- [Your objective] Pick out the lines in the listing below that contain the word "computer" and copy them.

- [Supplied data]
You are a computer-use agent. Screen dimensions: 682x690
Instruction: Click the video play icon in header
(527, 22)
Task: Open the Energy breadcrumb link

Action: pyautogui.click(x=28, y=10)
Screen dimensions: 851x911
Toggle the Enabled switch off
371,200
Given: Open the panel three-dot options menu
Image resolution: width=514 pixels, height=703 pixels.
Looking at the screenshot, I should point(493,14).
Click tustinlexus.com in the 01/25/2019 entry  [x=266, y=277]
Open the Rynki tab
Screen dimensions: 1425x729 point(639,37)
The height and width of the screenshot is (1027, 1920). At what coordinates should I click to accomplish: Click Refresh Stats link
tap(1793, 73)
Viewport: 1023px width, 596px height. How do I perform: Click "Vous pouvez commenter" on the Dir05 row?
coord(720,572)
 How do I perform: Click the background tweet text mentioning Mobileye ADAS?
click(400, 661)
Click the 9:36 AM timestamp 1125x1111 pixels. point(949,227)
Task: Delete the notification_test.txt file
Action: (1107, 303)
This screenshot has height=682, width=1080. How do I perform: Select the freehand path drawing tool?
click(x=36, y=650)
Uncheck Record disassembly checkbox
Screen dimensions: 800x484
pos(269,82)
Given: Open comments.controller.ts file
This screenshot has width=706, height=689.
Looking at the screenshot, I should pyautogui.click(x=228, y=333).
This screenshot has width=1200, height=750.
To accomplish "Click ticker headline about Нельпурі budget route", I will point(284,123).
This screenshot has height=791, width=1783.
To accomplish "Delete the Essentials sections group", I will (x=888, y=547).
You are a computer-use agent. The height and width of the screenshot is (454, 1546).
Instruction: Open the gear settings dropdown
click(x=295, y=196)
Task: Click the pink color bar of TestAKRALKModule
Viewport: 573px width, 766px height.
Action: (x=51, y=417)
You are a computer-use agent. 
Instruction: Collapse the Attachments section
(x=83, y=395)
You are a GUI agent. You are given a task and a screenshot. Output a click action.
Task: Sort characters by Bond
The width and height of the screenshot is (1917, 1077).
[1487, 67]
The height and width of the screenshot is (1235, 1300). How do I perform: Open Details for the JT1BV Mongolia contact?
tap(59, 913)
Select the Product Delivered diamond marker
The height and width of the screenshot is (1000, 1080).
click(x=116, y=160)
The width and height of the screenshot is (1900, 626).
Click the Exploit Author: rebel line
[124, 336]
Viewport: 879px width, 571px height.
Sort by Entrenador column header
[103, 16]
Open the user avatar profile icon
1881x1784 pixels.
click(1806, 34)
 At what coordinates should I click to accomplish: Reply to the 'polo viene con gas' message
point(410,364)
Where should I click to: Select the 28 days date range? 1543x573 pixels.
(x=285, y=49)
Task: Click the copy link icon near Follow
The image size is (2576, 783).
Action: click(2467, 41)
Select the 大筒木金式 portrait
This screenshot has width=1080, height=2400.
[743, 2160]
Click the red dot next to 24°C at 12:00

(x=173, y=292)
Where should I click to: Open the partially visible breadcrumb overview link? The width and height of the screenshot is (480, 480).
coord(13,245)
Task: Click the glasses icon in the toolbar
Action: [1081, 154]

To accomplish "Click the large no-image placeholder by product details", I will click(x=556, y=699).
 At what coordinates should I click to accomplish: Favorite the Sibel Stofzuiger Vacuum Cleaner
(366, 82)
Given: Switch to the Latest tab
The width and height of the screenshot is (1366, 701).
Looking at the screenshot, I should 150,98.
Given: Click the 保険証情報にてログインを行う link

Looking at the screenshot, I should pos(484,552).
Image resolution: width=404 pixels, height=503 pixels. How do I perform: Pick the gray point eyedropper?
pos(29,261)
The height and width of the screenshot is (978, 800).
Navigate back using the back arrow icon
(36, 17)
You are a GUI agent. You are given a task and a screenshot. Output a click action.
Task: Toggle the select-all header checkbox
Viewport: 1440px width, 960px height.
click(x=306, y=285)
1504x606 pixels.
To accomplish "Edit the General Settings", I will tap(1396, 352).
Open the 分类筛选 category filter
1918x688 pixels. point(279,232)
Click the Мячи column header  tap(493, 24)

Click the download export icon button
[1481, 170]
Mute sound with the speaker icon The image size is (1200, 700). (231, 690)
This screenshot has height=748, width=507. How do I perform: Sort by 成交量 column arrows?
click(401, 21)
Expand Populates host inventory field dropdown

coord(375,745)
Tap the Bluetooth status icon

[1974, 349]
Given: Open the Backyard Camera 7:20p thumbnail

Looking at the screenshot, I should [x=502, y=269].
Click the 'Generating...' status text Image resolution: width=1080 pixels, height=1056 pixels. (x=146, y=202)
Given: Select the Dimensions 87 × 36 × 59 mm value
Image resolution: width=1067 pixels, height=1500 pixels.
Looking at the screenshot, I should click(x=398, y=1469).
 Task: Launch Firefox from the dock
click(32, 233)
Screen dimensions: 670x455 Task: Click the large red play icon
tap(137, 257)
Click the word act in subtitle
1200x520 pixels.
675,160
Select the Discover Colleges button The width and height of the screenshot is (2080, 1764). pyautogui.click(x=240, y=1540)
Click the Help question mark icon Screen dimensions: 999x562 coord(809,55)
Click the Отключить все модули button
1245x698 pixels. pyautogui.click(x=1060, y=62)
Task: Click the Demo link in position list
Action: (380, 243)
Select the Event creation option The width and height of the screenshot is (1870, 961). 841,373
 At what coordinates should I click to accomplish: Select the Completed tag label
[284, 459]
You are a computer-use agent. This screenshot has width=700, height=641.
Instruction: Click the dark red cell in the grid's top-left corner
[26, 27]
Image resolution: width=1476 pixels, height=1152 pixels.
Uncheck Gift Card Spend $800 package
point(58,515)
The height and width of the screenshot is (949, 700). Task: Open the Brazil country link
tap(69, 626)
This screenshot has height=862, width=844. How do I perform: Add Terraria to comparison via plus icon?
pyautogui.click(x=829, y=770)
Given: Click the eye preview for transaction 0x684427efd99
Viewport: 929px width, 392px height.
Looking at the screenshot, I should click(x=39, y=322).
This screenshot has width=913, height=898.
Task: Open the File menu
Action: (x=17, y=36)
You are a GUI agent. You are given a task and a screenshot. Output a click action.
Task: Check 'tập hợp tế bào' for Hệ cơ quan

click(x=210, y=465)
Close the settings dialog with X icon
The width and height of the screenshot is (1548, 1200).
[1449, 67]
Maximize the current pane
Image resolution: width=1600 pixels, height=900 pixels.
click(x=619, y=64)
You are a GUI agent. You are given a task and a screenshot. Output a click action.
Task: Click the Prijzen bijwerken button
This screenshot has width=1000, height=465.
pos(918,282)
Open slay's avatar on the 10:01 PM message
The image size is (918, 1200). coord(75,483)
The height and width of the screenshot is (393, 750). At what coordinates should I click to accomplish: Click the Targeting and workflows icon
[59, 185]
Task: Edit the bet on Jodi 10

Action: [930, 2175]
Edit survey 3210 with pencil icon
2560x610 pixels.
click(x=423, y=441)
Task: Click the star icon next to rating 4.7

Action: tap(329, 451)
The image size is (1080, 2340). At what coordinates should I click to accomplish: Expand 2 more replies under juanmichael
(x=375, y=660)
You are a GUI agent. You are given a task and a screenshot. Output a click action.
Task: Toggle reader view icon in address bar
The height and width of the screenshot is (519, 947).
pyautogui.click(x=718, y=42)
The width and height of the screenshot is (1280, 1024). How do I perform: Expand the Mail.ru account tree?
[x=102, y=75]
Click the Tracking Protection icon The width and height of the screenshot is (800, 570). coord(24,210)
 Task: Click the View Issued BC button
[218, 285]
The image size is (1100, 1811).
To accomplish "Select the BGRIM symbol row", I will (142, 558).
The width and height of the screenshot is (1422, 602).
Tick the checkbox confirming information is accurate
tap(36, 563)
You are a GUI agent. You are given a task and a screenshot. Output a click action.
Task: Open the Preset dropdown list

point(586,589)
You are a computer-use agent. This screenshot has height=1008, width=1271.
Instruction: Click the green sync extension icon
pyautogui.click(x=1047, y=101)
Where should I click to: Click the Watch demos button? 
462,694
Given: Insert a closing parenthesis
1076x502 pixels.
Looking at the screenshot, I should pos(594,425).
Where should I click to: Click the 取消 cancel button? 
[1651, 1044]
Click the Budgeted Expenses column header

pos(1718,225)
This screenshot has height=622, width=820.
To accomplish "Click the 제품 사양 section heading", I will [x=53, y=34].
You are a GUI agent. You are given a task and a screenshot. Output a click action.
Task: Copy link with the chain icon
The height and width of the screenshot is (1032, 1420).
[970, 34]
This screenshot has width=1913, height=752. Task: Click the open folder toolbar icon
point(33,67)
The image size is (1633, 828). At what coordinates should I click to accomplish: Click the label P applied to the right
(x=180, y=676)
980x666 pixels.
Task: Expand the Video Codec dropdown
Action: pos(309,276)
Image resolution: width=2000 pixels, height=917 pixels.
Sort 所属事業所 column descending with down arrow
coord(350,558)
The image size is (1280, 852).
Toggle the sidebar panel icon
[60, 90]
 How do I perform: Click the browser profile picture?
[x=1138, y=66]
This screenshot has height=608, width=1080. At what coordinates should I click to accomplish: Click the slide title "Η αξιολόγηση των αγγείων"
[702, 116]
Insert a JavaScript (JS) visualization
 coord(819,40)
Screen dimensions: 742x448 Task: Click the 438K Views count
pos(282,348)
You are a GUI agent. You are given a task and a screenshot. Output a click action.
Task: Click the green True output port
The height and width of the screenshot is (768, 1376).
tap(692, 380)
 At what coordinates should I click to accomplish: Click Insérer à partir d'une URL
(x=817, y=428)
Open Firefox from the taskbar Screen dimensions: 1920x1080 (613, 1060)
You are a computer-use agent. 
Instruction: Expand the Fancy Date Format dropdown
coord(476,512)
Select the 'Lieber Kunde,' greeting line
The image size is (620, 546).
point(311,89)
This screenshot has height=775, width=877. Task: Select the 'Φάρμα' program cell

- [Answer for the task]
You are a computer-use agent. Screen dimensions: 682x690
You are a computer-use agent. The height and width of the screenshot is (454, 1546).
You are a computer-use agent. 
You are a computer-use agent. This screenshot has width=700, height=641.
You are a computer-use agent. This screenshot has height=1008, width=1271.
You are a computer-use agent. 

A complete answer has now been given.